Isole felici? Sì, ve ne sono: Radio
RAI3, quantomeno per la coerenza del palinsesto (sebbene anch'essa,
in un contesto di ascolto random, può presentarsi con
rassegne di musica antica che altro non fanno che aumentare le
vendite dei Bon Jovi); Radio RAI2, nella prima e seconda serata, e a
seconda dei conduttori, unica a proporre le sofisticatezze del
panorama electronica internazionale; Radio DeeJay, quando Linus si fa
umile perché ha in studio gli Elio E Le Storie Tese – e non Emis
Killa – per il settimanale di Cordialmente.

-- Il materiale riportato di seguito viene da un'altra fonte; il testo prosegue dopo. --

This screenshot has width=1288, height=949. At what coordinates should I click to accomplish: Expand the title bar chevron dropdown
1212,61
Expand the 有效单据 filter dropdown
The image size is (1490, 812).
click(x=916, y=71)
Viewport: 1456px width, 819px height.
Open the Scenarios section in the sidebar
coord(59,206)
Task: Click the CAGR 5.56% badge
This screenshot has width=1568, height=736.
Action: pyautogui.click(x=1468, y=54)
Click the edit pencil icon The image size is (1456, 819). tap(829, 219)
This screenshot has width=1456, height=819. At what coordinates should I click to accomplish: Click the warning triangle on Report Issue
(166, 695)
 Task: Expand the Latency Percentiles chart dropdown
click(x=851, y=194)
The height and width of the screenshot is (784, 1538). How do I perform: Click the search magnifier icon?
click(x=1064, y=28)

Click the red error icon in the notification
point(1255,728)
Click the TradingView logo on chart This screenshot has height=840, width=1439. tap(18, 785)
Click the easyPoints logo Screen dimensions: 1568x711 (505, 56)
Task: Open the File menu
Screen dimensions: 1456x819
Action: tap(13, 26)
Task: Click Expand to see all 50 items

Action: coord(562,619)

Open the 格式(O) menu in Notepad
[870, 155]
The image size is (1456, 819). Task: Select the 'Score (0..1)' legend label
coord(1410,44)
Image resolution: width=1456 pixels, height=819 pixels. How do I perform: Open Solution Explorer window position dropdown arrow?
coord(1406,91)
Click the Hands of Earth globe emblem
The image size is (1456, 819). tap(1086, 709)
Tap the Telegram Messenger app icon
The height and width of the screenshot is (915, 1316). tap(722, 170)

Yehudi Menuhin raccontò in una
intervista di sentirsi violato dalla musica nei supermercati e centri
commerciali. Per quanto improntato ad un intellettualismo sterile,
trovo tutt'altro che scontato sottolineare che un ascolto privato
della libera scelta e del pensiero sia fortemente alienante –
esattamente quanto avviene con l'auto-tuning.
Ho recentemente riascoltato Brad
Mehldau, a casa e sdraiato sul divano. E al di la dell'aspetto
tecnico, ciò che ammalia in questo pianista meraviglioso è la
costante ricerca della musica percepita dentro di sé. È forse la
qualità che più caratterizza la figura del musicista vero. È un
atteggiamento che il musicista attua nell'esecuzione per conferire a
questa un senso il più alto possibile. È un atteggiamento che noi
tutti possiamo attuare nell'ascolto per risolvere una parte del caos
e conferire alle nostre vite un senso altrettanto alto, lontano da
ogni pratica assimilativa automatica ed incontrollata.